Short task:
Copy every line of the items below that contains the word "what". Match case exactly.

· · · · · · ·

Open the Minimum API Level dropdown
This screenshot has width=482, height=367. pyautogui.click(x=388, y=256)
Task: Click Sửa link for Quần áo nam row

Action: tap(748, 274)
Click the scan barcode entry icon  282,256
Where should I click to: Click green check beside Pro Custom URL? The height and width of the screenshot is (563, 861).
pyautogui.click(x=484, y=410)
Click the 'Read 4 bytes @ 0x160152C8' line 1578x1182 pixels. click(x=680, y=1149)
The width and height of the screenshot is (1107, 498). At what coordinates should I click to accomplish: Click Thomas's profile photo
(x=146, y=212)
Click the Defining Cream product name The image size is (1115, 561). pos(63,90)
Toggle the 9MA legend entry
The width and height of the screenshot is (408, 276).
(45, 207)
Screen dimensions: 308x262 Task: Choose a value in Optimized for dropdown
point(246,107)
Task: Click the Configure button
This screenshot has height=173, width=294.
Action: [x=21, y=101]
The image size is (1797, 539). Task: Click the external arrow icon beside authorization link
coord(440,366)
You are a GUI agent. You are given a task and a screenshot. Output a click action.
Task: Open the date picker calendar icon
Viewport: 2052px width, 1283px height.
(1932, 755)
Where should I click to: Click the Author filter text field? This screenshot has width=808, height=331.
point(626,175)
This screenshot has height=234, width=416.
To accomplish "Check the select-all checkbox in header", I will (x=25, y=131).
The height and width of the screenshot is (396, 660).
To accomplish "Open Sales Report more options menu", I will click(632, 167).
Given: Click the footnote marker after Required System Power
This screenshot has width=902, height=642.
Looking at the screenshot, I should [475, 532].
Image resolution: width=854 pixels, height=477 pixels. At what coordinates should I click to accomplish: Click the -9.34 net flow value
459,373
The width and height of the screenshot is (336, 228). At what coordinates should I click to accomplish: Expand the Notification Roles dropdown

· · · · · · ·

Exercise answer:
The width and height of the screenshot is (1107, 498). At what coordinates should I click to accomplish: Click Thomas's profile photo
Image resolution: width=854 pixels, height=477 pixels. At what coordinates should I click to accomplish: Click the -9.34 net flow value
The width and height of the screenshot is (336, 228). At what coordinates should I click to accomplish: Expand the Notification Roles dropdown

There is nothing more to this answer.